Karakteristik dan Teknologi Pengelolaan Lahan Sulfat Masam Mendukung Pertanian Ramah Lingkungan [PDF]
Hasil penelitian menunjukkan bahwa di Indonesia telah terjadi peningkatan laju konversi lahan pertanian ke nonpertanian. Laju konversi lahan sawah secara nasional pada periode 1981-1999 sekitar 90 ribu ha/th, maka hanya dalam kurun waktu singkat, yaitu periode 1999-2002 laju konversi lahan sawah meningkat drastis menjadi 188 ribu ha/th (Badan Litbang Pertanian 2006). Isa (2006) menambahkan bahwa laju konversi lahan sawah di Pulau Jawa jauh lebih besar dibandingkan dengan di luar Jawa. Dengan kontribusi pemenuhan kebutuhan beras nasional sebagian besar berasal dari Pulau Jawa, maka kondisi ini akan berdampak buruk terhadap penyediaan pangan penduduk Indonesia yang laju pertumbuhan penduduknya masih cukup tinggi yaitu sekitar 1,49% pada periode 2000-2010 jika tidak ditangani secara baik.

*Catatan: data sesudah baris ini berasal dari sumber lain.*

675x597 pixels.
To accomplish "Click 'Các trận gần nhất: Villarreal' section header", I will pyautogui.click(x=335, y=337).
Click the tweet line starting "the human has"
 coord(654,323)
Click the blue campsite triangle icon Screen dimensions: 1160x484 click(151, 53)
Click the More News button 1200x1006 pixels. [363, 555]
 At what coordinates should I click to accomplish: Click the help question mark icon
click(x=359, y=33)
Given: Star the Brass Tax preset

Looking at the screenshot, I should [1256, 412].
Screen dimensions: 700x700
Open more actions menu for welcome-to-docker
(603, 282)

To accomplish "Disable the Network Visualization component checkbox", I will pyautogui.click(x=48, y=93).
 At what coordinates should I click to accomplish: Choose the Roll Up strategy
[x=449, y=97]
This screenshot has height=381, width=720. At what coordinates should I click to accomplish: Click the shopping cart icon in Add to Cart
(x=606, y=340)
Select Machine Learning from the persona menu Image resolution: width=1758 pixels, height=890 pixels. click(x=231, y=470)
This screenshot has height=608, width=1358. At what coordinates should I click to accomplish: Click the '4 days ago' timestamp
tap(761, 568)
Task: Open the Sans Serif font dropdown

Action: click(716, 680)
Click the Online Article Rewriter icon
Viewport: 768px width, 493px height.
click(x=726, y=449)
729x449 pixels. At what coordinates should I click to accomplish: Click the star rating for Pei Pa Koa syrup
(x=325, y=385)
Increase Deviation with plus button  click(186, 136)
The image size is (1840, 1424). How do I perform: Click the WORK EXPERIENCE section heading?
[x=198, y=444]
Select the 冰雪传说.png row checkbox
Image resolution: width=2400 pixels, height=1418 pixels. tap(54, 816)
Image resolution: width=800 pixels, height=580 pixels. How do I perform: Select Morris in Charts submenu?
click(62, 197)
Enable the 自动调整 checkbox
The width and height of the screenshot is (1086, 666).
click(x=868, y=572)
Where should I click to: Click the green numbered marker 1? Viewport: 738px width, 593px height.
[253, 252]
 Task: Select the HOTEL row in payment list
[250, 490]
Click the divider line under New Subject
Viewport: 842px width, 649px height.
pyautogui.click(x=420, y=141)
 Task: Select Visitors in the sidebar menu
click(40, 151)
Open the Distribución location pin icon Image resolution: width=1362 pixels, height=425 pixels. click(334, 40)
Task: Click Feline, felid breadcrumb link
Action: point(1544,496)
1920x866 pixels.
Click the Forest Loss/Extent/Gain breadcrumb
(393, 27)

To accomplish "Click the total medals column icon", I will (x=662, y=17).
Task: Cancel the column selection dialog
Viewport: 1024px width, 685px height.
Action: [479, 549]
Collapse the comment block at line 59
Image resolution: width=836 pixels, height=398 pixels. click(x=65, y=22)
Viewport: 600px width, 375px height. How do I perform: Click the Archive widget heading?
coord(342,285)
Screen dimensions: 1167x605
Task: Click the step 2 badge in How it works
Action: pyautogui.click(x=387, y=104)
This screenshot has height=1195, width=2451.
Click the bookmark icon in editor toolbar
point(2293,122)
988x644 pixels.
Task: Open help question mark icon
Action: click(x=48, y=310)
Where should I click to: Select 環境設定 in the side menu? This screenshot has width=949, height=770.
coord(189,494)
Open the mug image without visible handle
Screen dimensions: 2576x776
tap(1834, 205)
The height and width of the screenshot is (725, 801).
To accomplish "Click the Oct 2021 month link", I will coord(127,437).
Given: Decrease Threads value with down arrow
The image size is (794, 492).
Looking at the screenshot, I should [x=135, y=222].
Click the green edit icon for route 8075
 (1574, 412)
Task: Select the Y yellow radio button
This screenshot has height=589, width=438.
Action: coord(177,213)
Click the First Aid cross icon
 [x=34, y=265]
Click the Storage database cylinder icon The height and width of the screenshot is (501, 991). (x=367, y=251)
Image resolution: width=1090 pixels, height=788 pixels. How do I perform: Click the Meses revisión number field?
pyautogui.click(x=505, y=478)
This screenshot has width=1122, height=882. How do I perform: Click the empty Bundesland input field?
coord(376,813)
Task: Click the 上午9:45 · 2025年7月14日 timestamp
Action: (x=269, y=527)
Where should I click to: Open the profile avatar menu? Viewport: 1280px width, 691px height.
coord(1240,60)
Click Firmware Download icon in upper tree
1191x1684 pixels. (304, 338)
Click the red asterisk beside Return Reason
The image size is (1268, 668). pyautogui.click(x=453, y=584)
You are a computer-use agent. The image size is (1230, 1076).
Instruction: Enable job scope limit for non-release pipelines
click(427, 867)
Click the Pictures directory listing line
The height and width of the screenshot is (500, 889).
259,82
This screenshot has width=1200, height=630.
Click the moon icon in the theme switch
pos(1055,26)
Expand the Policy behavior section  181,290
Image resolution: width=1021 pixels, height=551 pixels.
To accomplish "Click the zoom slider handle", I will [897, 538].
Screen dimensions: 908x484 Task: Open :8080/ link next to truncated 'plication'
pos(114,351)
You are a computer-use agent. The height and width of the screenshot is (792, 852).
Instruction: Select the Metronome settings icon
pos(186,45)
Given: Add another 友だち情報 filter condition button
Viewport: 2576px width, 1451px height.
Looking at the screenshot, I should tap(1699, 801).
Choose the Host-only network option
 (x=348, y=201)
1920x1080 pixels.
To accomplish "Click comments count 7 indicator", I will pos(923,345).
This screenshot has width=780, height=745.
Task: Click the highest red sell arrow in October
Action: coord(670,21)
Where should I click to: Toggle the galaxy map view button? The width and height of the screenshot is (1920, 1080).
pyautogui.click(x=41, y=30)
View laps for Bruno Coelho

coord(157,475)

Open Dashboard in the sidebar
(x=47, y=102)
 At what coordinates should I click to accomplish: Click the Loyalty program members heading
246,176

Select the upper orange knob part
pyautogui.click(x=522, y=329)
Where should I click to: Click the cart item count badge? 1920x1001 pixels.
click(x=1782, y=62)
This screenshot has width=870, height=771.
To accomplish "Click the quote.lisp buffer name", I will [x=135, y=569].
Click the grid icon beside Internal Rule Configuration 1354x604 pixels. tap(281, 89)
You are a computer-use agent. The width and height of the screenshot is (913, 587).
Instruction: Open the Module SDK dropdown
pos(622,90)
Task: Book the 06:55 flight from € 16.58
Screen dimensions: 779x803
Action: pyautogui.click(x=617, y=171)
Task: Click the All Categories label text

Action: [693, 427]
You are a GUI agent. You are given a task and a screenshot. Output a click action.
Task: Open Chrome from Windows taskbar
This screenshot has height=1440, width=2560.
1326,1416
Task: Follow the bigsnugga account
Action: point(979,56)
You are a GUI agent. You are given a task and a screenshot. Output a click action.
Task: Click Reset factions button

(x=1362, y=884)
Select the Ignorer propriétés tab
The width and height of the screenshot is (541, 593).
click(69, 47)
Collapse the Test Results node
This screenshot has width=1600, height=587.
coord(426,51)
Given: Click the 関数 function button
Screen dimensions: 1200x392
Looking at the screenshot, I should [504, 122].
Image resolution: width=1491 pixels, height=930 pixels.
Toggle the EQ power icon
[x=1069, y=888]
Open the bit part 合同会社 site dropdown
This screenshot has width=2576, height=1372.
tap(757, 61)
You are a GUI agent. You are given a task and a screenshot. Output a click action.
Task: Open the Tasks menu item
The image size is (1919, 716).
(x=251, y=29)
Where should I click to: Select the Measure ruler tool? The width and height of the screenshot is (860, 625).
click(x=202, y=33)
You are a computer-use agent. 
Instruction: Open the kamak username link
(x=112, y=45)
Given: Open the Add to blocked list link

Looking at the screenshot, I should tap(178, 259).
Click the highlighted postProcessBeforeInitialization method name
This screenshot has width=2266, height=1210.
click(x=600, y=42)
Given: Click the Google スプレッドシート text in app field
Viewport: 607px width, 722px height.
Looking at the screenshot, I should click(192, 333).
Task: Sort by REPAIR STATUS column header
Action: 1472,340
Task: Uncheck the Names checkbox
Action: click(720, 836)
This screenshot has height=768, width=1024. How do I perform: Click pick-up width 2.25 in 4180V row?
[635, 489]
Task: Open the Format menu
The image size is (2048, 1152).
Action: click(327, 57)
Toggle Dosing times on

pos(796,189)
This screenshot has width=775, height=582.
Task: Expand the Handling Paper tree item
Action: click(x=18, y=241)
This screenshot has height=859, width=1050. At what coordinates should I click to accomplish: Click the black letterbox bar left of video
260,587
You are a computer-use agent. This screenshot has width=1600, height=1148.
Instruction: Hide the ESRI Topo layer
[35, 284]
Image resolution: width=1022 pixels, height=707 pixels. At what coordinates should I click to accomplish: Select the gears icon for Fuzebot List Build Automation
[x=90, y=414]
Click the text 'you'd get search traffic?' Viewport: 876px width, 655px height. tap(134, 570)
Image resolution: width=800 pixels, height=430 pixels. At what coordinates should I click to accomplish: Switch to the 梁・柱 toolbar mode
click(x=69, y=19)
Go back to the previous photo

Selain itu, kebutuhan lahan yang semakin meningkat, langkanya lahan pertanian yang subur dan potensial, serta adanya persaingan penggunaan lahan antara sektor pertanian dan nonpertanian, memerlukan ketersediaan lahan baru untuk menjaga keamanan pangan nasional (Djaenudin et al.2003).
Lahan sulfat masam, dengan arealnya yang cukup luas (sekitar 3,5 juta ha, termasuk lahan pasang surut), dapat diandalkan untuk dikembangkan sebagai areal pertanian yang produktif asal dikelola
dengan baik sesuai dengan karakteristik lahannya (Mulyani dan Agus 2006). Noor (1996) mengemukakan bahwa lahan sulfat masam biasanya berasosiasi dengan lahan gambut, sehingga luasnya terus mengalami peningkatan karena terjadinya penipisan lapisan gambut yang berada di lapisan atas sehingga mendekatkan lapisan pirit ke permukaan.